====== Data provided ======

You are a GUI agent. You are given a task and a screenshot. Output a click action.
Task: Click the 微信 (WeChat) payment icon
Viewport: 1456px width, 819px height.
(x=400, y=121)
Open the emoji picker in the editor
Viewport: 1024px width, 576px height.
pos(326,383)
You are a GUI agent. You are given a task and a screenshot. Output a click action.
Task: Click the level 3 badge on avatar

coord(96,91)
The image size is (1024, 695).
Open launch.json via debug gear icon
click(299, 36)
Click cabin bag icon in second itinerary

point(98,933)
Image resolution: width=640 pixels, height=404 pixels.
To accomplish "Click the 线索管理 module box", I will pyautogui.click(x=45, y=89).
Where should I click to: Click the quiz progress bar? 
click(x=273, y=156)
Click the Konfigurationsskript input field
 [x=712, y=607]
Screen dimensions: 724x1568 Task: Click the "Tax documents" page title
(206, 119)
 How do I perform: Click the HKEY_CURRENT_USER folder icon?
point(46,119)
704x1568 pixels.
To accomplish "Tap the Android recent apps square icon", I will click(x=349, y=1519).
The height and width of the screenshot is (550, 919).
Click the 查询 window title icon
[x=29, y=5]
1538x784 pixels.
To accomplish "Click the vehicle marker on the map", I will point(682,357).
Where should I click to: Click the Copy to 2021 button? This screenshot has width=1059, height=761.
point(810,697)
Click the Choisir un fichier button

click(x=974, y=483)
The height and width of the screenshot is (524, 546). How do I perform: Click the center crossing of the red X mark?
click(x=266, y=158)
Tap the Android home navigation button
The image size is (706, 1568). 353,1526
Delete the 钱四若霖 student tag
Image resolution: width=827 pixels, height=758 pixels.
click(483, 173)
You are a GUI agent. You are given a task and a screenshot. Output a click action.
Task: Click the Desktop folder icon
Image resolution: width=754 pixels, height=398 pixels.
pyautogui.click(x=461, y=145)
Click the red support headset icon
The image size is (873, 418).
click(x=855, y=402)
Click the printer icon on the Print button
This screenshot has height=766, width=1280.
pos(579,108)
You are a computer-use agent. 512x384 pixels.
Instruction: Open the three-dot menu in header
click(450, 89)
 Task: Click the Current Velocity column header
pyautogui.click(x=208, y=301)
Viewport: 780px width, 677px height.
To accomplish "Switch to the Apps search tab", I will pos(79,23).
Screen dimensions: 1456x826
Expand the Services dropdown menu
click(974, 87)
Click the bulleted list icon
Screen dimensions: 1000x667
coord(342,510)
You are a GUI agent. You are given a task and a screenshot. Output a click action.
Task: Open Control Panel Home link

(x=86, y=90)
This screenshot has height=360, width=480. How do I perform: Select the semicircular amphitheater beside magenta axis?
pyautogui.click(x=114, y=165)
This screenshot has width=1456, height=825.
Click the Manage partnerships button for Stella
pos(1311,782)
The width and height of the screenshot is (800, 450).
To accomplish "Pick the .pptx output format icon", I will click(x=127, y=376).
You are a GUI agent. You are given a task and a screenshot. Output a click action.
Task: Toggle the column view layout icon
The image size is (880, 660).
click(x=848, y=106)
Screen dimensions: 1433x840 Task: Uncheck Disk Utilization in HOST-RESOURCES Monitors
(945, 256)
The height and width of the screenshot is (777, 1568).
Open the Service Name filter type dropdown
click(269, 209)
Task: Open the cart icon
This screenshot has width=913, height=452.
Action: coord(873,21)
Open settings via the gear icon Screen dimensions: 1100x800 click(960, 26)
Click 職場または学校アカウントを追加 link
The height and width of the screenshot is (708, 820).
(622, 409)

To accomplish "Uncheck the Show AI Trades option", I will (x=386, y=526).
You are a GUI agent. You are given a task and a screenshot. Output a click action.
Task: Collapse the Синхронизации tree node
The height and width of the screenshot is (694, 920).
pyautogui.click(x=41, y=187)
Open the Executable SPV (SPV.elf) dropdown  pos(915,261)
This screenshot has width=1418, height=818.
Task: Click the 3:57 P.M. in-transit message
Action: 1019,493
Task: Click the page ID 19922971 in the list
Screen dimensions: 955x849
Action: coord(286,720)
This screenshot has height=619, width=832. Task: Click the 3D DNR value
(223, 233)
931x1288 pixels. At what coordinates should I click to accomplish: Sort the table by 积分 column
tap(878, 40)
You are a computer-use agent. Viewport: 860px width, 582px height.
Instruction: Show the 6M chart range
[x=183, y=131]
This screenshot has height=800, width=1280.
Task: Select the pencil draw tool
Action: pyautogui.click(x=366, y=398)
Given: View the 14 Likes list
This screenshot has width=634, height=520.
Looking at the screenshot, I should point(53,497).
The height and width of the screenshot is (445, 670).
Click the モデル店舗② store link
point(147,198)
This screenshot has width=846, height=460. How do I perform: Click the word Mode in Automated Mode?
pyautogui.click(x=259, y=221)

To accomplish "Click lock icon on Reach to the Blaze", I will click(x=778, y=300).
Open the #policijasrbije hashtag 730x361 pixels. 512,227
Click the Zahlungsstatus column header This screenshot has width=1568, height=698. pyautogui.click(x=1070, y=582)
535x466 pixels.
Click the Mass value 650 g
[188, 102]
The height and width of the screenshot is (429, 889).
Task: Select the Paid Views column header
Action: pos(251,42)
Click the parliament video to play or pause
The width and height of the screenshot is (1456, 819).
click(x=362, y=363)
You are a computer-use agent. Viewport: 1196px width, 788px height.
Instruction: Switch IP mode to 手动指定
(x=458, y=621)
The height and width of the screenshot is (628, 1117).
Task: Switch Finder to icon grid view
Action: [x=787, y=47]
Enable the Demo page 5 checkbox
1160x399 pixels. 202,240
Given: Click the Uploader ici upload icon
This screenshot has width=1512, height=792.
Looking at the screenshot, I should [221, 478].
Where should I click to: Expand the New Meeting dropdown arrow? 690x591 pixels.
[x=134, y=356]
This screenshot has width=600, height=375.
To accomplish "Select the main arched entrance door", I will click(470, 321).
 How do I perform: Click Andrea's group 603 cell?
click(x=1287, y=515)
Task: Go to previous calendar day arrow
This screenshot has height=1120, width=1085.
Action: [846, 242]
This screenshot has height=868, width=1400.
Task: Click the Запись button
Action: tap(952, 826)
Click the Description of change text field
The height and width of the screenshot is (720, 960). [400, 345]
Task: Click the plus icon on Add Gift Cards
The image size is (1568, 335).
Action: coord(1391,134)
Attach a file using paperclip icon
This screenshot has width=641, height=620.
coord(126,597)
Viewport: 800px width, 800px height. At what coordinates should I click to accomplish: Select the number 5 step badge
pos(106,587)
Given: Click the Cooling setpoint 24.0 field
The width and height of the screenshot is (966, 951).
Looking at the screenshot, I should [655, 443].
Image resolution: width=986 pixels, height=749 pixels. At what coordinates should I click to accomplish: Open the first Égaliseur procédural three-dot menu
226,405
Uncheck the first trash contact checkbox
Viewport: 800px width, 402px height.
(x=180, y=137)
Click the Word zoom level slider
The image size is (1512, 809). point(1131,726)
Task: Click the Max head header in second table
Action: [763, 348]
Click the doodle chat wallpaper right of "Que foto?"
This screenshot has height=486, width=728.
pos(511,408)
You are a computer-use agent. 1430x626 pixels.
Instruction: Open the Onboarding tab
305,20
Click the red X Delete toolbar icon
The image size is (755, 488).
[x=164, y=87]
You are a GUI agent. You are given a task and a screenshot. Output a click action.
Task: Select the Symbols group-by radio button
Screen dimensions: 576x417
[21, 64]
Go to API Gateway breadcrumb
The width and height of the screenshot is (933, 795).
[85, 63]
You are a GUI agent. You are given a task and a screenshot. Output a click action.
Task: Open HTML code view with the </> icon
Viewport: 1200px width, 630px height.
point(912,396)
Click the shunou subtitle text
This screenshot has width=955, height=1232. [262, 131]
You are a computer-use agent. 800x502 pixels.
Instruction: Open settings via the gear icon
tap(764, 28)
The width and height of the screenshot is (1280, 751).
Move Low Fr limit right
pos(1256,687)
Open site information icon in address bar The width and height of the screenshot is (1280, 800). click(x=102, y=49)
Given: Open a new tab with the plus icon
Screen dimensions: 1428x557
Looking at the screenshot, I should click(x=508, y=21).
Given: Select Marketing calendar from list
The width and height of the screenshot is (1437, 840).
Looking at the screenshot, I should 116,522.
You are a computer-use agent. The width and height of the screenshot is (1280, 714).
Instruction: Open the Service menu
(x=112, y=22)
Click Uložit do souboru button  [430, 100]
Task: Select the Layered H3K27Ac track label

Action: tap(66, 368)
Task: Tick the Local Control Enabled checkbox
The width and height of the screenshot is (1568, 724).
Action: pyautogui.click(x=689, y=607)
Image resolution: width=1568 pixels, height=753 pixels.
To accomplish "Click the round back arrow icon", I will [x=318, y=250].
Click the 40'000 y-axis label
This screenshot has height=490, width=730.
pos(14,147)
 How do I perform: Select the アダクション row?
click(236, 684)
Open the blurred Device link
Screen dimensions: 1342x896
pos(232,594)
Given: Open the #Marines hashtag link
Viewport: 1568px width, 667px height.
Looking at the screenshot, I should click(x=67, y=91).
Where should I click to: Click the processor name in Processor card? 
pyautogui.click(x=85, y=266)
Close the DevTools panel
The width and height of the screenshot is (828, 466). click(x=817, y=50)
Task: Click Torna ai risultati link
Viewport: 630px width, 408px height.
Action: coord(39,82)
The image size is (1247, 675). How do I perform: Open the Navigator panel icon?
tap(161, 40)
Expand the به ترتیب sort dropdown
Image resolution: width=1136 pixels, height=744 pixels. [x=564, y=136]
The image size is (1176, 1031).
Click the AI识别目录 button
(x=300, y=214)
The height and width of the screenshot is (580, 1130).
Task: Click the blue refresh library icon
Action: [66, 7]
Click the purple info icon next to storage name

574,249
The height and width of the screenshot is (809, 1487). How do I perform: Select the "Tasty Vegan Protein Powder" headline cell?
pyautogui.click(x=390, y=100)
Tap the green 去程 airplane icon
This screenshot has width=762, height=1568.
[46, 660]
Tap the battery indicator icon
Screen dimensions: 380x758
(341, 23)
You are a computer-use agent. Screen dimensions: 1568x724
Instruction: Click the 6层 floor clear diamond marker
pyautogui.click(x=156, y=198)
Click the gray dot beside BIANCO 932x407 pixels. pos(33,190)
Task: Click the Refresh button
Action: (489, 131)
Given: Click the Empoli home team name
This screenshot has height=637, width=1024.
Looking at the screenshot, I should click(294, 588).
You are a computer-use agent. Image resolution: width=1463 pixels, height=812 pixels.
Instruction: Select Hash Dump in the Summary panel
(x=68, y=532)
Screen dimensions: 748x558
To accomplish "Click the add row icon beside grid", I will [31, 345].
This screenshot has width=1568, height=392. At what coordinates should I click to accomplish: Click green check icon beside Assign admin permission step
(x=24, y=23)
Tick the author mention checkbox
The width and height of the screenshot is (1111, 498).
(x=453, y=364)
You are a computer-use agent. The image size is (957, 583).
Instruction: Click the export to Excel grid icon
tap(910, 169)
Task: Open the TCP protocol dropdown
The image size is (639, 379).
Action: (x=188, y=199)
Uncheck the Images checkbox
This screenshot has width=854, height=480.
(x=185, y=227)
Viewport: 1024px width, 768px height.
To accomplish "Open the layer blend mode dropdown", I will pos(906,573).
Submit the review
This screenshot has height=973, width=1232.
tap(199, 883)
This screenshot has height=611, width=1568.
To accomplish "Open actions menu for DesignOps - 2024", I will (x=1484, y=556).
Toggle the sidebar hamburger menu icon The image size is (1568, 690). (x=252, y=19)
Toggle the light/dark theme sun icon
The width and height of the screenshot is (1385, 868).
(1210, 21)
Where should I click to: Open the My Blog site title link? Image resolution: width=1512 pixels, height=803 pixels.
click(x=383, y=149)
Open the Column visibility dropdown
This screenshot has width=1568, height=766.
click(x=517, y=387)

======

▸ Task statement: Tally every line in the listing above that contains "computer", then state only the total.

▸ Solution below: 9